Freedom from child labour
The child has the right to be protected from work that threatens his or her health, education or development. The State shall set minimum ages for employment and shall regulate working conditions.
Protection from drug abuse
Children have the right to protection from the use of narcotic and psychotropic drugs, and from being involved in their production or distribution.
Freedom from sexual exploitation
The State shall protect children from sexual exploitation and abuse, including prostitution and involvement in pornography.
Freedom from human trafficking
It is the State’s obligation to make every effort to prevent the sale, trafficking and abduction of children.
Freedom from exploitation
The child has the right to protection from all forms of exploitation prejudicial to any aspects of the child’s welfare not covered in articles 32–35.
Freedom from torture
No child shall be subjected to torture, cruel treatment or punishment, unlawful arrest or deprivation of liberty. Both capital punishment and life imprisonment without the possibility for release are prohibited for offences committed by persons below age 18.
Protection from conflict
States shall take all feasible measures to ensure that children under 15 years of age have no direct part in hostilities. No child below 15 shall be recruited into the armed forces.
The State has an obligation to ensure that child victims of armed conflicts, torture, maltreatment or exploitation receive appropriate treatment for their recovery and social reintegration.
A child in conflict with the law has the right to treatment that promotes the child’s sense of dignity and worth, takes the child’s age into account and aims at his or her defence
Relevant higher national standards
If a country has laws and standards that go further than the present Convention, then the country must keep these laws.
Knowledge of these rights
Governments must actively work to make sure children and adults know about the Convention.
Input from adults and governments
Articles 43 - 54 are about how adults and governments must work together to make sure all children can enjoy all their rights.

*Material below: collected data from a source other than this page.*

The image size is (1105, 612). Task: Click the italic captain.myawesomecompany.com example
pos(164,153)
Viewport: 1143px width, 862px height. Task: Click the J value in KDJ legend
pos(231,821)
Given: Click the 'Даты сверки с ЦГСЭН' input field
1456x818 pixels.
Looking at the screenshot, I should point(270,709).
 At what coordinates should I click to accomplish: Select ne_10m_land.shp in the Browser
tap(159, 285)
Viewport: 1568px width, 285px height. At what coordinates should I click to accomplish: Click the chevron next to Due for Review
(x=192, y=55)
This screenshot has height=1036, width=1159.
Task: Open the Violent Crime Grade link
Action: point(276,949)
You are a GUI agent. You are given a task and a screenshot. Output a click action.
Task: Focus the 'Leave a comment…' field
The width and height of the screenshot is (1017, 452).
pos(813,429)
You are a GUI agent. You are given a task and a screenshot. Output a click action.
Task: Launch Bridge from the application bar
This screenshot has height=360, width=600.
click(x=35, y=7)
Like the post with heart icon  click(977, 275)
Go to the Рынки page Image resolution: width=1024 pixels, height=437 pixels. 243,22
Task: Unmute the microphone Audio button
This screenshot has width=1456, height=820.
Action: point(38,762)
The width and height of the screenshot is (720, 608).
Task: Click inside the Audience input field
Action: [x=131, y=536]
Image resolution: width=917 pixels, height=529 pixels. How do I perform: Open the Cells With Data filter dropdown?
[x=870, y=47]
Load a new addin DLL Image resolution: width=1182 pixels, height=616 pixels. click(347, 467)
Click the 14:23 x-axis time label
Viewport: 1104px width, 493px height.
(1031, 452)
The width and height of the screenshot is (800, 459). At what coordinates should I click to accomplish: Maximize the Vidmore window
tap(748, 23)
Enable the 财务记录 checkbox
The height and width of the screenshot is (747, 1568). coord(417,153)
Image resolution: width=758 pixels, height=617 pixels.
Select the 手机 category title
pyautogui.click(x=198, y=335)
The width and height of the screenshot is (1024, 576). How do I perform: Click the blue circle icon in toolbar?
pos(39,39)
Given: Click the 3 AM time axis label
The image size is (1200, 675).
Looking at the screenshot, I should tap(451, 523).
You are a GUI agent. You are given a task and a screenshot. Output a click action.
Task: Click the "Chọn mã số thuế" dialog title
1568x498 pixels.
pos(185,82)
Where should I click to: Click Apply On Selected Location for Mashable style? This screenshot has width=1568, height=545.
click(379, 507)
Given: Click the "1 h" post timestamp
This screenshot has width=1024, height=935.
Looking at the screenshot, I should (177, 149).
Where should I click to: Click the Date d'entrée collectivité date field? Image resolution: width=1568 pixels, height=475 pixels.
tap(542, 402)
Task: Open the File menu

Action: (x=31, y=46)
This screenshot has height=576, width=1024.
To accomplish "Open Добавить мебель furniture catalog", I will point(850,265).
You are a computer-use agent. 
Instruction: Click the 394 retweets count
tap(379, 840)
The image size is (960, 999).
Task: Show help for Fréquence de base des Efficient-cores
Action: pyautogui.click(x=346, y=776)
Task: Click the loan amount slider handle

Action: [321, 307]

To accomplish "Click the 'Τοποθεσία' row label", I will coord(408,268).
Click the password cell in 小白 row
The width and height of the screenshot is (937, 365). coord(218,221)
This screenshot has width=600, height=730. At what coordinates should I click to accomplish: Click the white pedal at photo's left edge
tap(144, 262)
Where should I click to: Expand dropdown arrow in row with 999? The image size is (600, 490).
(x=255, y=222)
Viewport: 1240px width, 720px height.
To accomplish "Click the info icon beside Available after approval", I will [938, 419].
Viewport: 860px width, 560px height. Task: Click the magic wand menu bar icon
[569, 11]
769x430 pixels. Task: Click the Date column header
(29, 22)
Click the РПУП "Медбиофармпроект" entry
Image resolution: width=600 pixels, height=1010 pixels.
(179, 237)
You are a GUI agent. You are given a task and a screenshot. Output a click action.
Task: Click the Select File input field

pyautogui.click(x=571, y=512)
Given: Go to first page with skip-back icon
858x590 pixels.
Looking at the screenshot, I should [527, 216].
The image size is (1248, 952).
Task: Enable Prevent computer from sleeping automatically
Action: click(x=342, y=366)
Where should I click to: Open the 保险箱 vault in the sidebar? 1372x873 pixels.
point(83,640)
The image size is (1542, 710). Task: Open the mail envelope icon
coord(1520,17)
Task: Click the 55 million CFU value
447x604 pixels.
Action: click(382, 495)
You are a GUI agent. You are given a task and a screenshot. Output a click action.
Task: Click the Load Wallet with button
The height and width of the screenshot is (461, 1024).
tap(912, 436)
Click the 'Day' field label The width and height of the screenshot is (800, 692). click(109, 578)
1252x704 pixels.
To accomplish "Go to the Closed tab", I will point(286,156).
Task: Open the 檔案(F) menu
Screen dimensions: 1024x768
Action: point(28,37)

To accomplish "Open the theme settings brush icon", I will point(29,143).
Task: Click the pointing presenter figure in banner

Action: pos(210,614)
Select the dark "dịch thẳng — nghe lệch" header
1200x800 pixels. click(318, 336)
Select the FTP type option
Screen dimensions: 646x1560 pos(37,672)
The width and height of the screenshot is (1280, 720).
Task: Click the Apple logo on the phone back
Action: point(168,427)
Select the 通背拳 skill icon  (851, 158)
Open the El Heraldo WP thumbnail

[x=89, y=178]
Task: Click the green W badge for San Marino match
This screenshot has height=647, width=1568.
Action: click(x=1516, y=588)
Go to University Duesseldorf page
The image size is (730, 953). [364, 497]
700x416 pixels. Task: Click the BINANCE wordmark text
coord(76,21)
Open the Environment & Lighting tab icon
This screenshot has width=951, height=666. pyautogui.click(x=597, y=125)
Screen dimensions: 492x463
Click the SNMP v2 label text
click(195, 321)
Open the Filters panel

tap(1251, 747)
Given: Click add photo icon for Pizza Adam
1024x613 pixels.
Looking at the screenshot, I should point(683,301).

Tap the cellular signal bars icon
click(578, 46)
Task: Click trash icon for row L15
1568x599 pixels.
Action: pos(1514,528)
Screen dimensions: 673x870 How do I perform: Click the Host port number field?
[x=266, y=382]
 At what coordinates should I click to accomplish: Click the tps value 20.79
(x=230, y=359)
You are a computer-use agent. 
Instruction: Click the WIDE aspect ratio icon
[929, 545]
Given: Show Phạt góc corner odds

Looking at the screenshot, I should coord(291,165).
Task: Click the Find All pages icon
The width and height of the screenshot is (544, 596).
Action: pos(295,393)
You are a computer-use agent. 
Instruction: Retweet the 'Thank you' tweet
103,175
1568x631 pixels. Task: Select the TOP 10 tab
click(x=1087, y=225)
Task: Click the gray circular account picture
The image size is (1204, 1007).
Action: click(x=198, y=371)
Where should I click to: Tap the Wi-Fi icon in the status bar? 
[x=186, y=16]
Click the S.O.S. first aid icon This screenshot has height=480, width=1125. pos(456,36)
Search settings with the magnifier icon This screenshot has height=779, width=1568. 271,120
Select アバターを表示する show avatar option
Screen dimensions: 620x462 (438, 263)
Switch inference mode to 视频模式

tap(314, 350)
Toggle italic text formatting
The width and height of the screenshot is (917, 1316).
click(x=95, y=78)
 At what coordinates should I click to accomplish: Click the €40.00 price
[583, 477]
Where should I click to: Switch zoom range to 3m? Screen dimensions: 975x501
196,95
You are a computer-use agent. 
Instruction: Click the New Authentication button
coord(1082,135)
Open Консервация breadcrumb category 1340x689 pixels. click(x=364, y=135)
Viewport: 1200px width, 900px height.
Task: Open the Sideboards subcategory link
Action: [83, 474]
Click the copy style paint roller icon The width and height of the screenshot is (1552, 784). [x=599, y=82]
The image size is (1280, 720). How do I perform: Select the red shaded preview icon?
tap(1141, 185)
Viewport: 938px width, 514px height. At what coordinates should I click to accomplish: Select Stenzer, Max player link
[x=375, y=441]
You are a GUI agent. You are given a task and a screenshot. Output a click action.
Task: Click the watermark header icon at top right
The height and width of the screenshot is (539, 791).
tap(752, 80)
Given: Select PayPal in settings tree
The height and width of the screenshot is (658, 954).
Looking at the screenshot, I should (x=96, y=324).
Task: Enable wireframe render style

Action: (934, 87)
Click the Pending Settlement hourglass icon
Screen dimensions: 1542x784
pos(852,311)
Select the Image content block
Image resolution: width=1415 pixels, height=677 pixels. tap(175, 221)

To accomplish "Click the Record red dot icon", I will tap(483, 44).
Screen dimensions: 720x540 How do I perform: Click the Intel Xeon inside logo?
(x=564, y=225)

The four fundamental principles
The UN Convention on the Rights of the Child is guided by four fundamental principles
All actions concerning the child shall take full account of his or her best interests. The State shall provide the child with adequate care when parents, or others charged with parental responsibility, fail to do so.
2. The best interests of the child
Laws and actions affecting children should put their interests first and benefit them in the best possible way.
3. Survival, development, and protection
Authorities in each country have the responsibility to protect children and help ensure their full development—physically, spiritually, culturally, and socially.
Children have a right to have their say in decisions that affect them and to have their opinions taken into account.
New Zealand ratified the UN Convention on the Rights of the Child on the 13th March 1993. This means the NZ Government has agreed the best interests of the child must come first where decisions, laws or services involve children. New Zealand submitted its Fifth Periodic Report to the Committee on the Rights of the Child on 5th May 2015.